To better understand the issues caused by Third-party Libraries Upgrade (TLU), in this thesis, we conduct a comprehensive study on the bugs caused by dependency upgrades. The study is conducted on a collection of 8,952 open-source Java projects from GitHub and 304 Java projects on Apache Software Foundation (ASF) JIRA systems. We collect 83 bugs caused by inappropriate TLUs in total.
Our inspection shows that TLUs are conducted out of different reasons. The most popular reason is that the project is preparing for releasing and wants to keep its dependencies up-to-date (62.31%). Another popular reason is that the older version of a dependency is not compatible with other dependencies (15.33%). Our inspection also indicates that the problems introduced by inappropriate dependency upgrades can be categorized into different types, i.e., compilation failures, production time errors, and test failures caused by obsolete tests. Then, we investigate developers’ efforts on repairing bugs caused by inappropriate TLUs. We notice that 32.53% of these bugs can be fixed by only modifying the build scripts fields (which is called TLU-build bugs), 20.48% of them can be fixed by merely modifying the source code field (which is called TLU-code bugs), and 16.87% of them even require modifications in multiple fields. TLU-build bugs and TLU-code bugs as the two most popular types, are dug deeper by us.
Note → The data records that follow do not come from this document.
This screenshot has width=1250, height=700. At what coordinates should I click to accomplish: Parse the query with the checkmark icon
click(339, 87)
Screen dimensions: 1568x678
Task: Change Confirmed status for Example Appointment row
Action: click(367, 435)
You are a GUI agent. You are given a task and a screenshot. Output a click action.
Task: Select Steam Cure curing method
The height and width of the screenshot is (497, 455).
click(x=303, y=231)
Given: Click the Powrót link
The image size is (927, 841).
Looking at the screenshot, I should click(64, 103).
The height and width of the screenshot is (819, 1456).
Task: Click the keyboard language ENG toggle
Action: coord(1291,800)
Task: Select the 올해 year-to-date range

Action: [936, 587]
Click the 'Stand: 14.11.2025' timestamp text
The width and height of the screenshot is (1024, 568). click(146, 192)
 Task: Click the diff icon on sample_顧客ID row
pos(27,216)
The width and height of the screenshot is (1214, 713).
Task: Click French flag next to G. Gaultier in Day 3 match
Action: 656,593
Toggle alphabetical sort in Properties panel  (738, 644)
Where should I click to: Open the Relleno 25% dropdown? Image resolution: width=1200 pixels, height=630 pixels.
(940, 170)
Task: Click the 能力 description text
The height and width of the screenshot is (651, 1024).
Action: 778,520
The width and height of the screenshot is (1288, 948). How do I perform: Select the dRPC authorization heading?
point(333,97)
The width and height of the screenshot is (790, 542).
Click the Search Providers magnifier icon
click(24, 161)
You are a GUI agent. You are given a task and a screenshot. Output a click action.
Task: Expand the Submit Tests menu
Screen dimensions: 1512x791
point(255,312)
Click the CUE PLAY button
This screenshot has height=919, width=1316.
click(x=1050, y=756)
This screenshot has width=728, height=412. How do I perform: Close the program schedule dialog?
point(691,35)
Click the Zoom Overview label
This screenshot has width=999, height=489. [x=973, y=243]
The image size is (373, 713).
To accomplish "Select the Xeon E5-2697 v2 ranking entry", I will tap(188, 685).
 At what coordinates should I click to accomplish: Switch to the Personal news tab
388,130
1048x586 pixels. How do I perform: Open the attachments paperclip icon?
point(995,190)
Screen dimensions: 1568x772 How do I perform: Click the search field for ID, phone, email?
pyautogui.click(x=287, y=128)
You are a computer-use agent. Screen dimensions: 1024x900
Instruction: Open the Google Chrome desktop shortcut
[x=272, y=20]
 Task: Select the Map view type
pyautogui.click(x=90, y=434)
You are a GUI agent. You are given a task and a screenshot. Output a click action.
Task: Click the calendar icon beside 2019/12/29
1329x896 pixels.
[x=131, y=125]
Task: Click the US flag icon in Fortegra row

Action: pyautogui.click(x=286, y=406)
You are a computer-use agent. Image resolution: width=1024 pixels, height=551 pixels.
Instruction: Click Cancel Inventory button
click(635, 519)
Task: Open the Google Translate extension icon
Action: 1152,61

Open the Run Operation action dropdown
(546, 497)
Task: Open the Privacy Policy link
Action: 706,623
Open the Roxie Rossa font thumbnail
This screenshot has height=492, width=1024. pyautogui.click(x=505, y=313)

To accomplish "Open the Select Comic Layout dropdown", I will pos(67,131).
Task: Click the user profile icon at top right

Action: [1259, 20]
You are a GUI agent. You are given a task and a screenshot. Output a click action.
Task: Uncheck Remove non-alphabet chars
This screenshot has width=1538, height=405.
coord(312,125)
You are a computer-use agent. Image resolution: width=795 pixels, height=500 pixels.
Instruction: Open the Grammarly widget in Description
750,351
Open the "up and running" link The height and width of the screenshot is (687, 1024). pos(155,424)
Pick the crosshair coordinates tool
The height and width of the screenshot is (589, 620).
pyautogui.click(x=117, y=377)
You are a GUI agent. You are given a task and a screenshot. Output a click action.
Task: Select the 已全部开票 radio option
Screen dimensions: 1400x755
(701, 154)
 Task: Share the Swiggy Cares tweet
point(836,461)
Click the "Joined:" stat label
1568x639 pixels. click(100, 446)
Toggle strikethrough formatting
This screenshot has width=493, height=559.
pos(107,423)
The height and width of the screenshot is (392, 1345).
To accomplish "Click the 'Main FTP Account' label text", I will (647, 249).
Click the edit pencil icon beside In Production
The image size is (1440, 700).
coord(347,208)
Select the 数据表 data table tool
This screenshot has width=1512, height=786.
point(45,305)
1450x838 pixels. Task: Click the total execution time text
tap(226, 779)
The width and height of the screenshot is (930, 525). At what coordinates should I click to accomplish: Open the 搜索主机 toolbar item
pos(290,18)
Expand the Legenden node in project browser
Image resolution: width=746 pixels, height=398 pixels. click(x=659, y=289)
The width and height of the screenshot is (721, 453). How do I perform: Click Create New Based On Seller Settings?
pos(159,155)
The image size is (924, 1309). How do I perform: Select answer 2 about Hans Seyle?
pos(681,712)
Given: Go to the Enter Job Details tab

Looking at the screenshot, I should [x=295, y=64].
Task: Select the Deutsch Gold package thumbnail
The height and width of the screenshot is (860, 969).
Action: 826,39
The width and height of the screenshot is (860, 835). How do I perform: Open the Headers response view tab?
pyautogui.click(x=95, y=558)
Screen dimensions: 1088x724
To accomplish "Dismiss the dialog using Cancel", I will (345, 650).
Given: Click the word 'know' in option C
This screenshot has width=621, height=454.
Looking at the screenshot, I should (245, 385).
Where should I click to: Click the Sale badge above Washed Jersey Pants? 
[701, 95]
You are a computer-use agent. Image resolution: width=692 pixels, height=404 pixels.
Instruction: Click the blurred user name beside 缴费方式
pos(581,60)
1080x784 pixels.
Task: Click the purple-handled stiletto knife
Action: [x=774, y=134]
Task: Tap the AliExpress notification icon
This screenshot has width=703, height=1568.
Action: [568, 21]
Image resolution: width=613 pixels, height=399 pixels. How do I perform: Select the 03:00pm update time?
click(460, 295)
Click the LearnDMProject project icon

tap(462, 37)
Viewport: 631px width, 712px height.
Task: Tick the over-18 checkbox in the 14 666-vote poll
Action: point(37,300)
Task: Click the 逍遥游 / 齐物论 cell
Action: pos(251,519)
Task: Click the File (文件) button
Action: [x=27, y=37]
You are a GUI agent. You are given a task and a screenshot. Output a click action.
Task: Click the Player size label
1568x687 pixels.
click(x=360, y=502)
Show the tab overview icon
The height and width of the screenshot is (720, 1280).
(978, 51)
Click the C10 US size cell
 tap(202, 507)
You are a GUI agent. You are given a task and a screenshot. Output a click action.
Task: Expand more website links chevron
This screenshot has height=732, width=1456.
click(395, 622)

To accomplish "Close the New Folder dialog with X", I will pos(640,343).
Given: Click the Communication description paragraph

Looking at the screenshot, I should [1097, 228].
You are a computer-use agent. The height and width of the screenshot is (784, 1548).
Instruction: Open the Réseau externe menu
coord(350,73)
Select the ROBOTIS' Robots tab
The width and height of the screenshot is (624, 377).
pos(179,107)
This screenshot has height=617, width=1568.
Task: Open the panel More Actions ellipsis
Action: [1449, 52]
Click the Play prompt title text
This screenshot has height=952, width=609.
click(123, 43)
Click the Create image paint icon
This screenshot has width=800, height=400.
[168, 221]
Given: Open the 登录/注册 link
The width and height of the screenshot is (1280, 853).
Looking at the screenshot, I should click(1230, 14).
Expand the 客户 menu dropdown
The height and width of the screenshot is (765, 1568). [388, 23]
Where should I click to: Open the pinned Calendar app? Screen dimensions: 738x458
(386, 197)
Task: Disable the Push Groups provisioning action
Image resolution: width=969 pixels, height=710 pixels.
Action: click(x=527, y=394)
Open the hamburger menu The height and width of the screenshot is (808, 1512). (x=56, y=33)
For TLU-code bugs, we summarize the common ways used to fix them. Furthermore, we study whether current repair techniques can fix TLU-code bugs efficiently. For the 6 investigated bugs, the study shows that each of them can only fix a limited amount of these bugs, but the union of them can cover 5 out of 6 bugs.
For TLU-build bugs, by leveraging the knowledge from our study, we summarize common patterns to fix build scripts, and propose a technique to automatically fix them. Our evaluation shows the proposed technique can successfully fix 9 out of 14 TLU-build bugs.